Answer

**step1** Understanding the Problem

The problem describes a situation where students are arranged in rows. We are given two conditions about how the number of rows and students per row change while the total number of students remains the same. Our goal is to find the total number of students.

**step2** Analyzing the First Scenario

Let's consider the original arrangement. There is an original "Number of Rows" and an original "Students per Row". The total number of students is the "Number of Rows" multiplied by "Students per Row".

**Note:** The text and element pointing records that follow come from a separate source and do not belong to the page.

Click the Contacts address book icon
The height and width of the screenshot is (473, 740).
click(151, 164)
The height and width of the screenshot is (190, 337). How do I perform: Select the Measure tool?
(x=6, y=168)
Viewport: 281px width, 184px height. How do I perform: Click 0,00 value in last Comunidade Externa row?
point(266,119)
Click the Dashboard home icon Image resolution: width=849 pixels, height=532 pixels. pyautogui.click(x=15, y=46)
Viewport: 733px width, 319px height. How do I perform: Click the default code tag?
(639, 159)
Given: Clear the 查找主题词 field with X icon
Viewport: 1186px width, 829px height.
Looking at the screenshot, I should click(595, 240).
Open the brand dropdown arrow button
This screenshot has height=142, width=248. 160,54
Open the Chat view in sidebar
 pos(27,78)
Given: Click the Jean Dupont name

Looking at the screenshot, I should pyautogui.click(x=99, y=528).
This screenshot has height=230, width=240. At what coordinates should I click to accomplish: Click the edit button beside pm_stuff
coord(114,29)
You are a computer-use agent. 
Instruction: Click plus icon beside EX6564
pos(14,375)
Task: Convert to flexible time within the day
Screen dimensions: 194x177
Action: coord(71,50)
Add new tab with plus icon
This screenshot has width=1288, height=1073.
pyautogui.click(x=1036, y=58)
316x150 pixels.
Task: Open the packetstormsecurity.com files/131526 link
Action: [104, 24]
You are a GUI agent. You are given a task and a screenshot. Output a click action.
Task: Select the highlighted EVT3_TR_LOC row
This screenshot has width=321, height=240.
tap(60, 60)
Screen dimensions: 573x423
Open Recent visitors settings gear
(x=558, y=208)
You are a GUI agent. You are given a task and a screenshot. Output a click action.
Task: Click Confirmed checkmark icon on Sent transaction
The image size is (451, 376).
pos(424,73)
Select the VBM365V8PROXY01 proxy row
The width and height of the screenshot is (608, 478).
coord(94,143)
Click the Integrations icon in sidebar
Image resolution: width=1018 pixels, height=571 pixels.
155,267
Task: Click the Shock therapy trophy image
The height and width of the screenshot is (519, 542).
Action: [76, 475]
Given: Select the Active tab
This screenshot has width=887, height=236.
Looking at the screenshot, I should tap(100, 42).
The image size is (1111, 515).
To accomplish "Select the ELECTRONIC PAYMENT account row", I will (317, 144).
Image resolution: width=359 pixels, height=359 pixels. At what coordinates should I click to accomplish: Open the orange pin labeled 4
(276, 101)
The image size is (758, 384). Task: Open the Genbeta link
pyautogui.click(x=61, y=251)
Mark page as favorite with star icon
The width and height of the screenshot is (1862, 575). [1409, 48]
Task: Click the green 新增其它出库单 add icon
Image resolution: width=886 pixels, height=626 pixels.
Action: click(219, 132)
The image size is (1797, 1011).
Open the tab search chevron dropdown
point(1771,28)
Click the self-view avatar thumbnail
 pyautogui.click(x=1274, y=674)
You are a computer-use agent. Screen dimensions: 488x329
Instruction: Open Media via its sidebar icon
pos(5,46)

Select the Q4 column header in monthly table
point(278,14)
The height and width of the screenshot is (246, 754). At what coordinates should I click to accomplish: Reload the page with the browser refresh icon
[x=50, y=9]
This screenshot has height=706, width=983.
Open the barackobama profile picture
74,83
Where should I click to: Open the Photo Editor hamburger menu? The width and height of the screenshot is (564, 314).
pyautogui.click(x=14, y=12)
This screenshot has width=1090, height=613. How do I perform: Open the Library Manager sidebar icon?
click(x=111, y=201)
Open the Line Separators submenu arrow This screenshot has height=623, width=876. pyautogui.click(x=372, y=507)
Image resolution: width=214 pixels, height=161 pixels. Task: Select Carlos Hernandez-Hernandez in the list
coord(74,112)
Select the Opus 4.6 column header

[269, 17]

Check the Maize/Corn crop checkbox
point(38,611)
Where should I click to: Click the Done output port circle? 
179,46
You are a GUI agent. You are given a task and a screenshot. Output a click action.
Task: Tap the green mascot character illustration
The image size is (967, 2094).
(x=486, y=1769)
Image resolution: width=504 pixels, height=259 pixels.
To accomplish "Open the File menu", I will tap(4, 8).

In the first scenario, if there were 4 students extra in each row, the new number of students in each row would be "Students per Row + 4". With this change, the number of rows would be 2 less than the original, meaning "Number of Rows - 2". The total number of students remains the same as the original total.

Let's think about the changes in student count.
If we added 4 students to each of the original "Number of Rows", we would gain $$4 \times \text{Number of Rows}$$ students.
However, 2 rows are removed. Each of these removed rows would have contained "Students per Row + 4" students in the new configuration. So, the number of students lost from the total is $$2 \times (\text{Students per Row} + 4)$$.
Since the total number of students remains unchanged, the students gained must be equal to the students lost.
So, we have the relationship:
$$4 \times \text{Number of Rows} = 2 \times (\text{Students per Row} + 4)$$
We can simplify this relationship by dividing both sides by 2:
$$2 \times \text{Number of Rows} = \text{Students per Row} + 4$$
This is our first important relationship.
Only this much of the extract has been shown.